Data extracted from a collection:

+--

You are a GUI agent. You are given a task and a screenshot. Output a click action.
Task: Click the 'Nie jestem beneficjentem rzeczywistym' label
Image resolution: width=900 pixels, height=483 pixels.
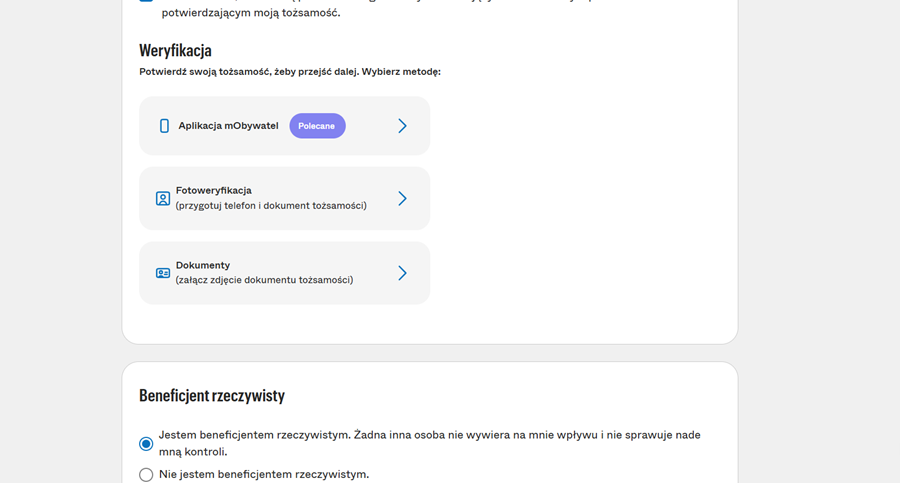[264, 474]
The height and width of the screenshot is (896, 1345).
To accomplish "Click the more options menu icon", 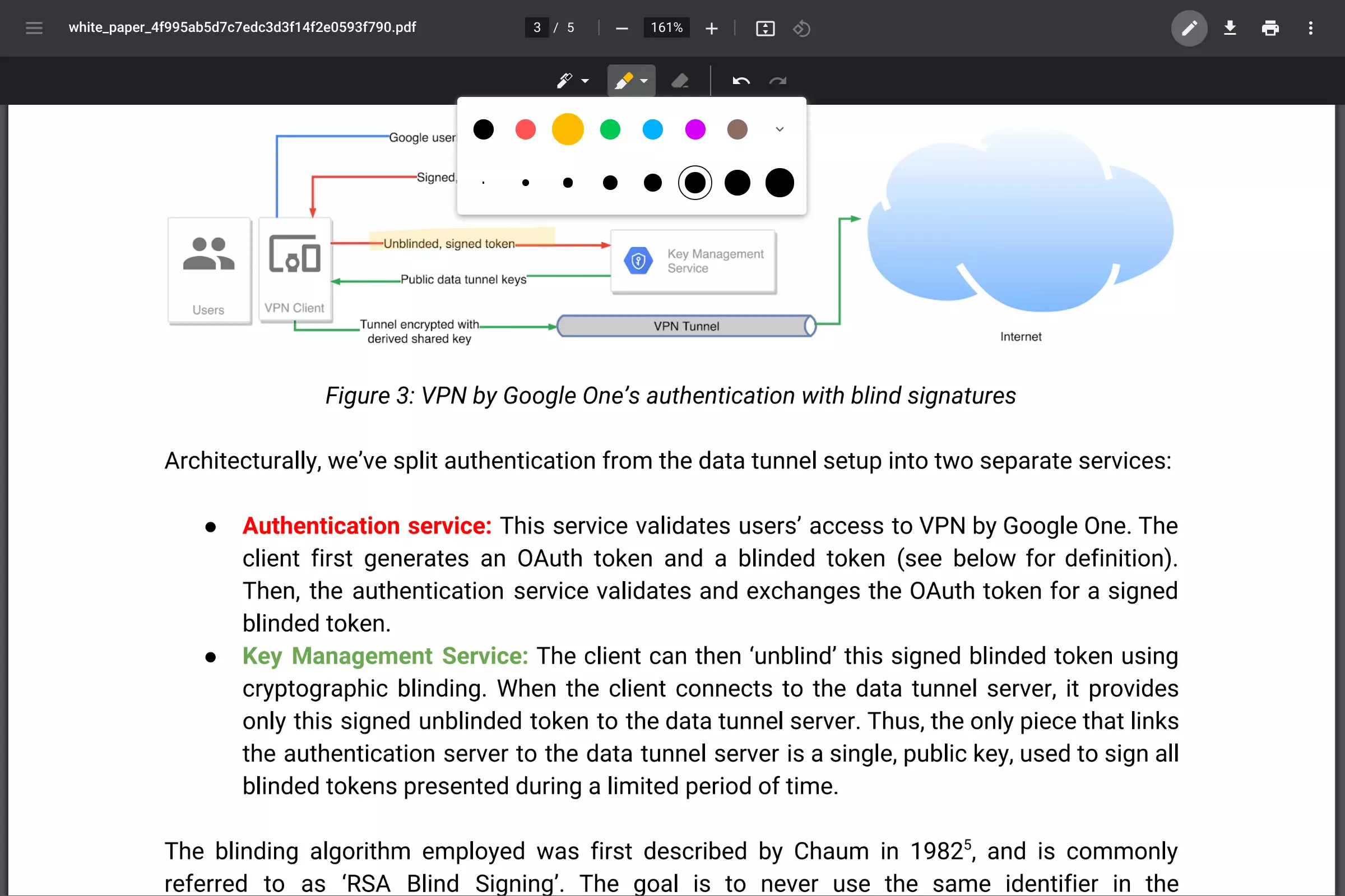I will click(1310, 28).

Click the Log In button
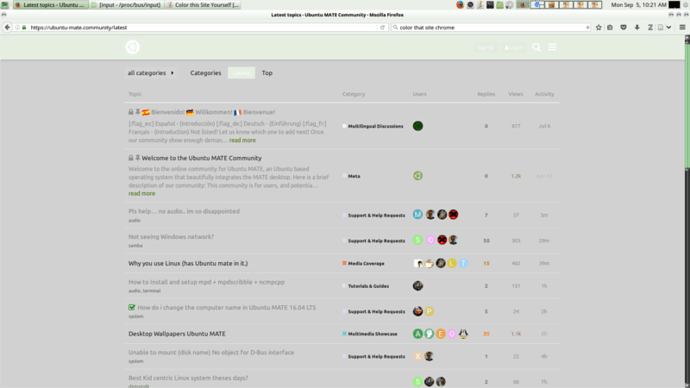point(514,48)
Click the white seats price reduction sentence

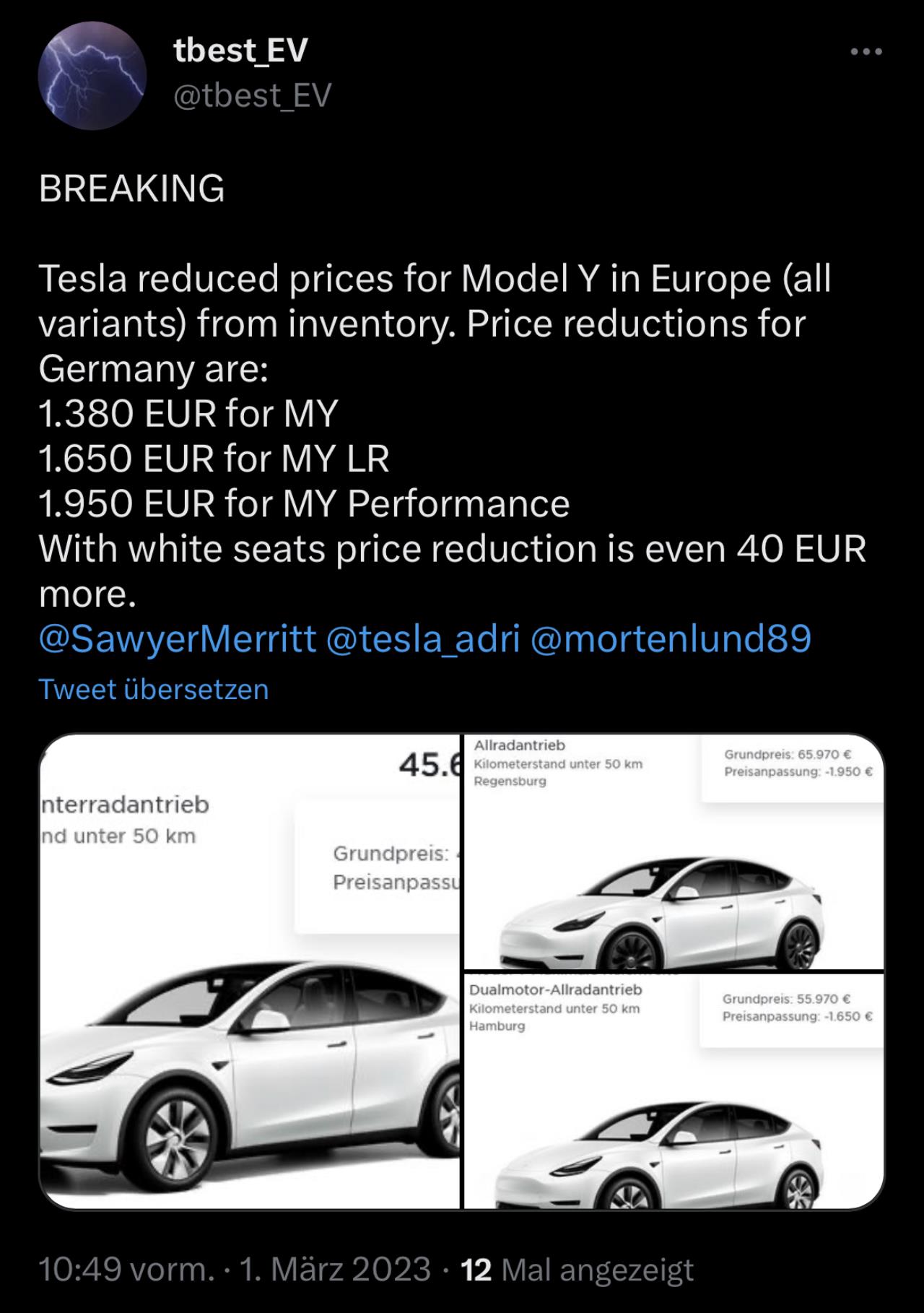(x=452, y=571)
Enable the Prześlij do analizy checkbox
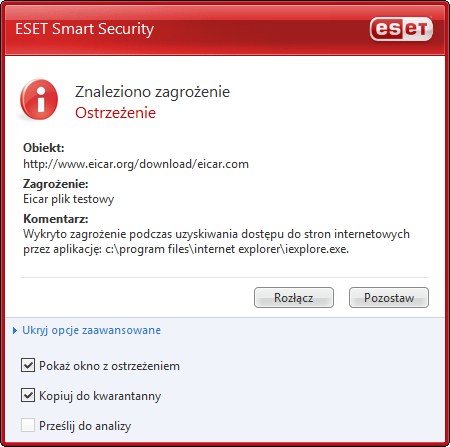 point(28,425)
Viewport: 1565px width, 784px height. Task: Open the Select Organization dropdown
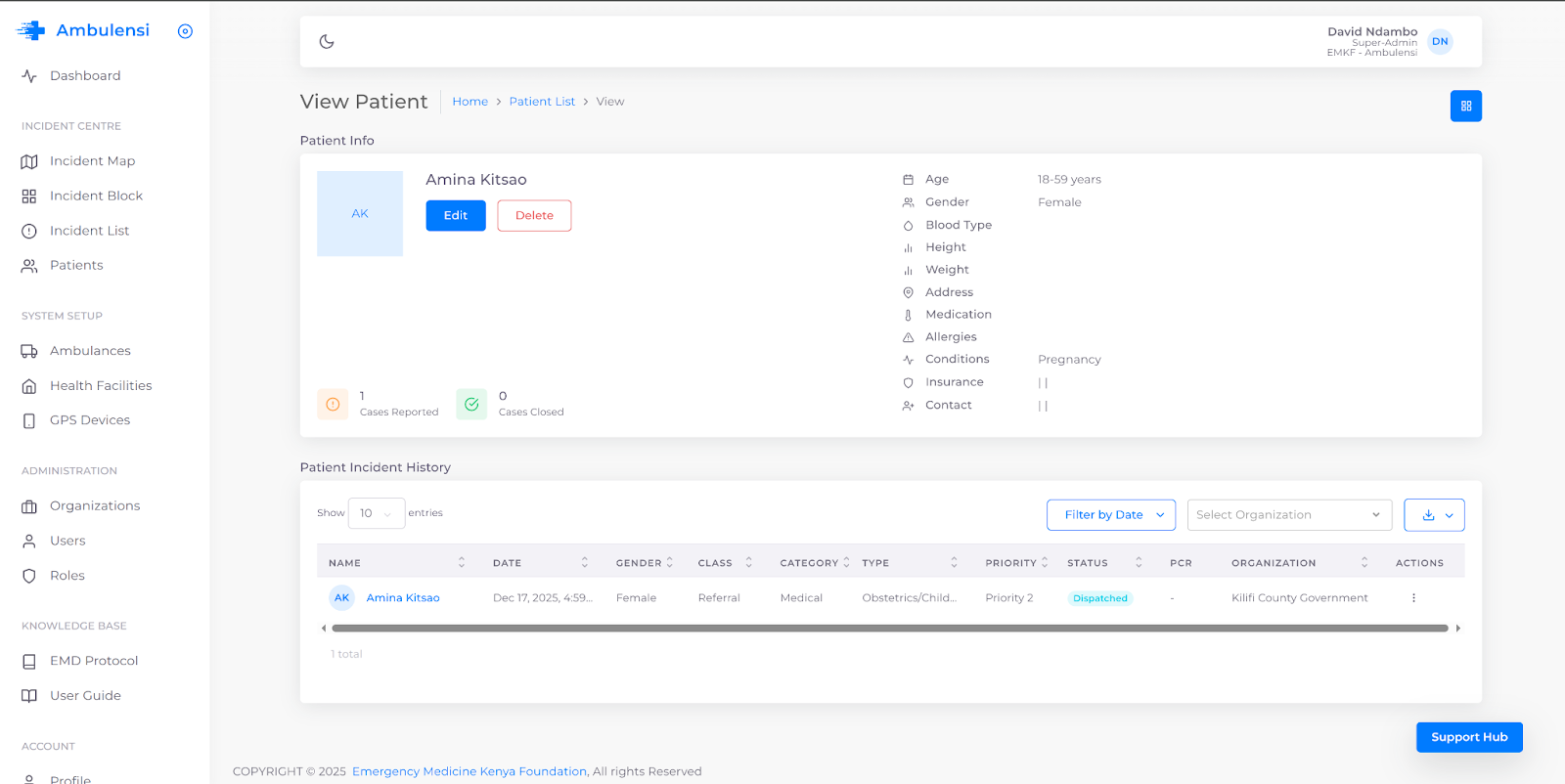point(1288,515)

+--

§ **WHAT YOU WILL DO**
In the records above, find each line with the word "screenshot" and copy it.

§ **EXPECTED ANSWER**
You are a GUI agent. You are given a task and a screenshot. Output a click action.
The height and width of the screenshot is (896, 1345).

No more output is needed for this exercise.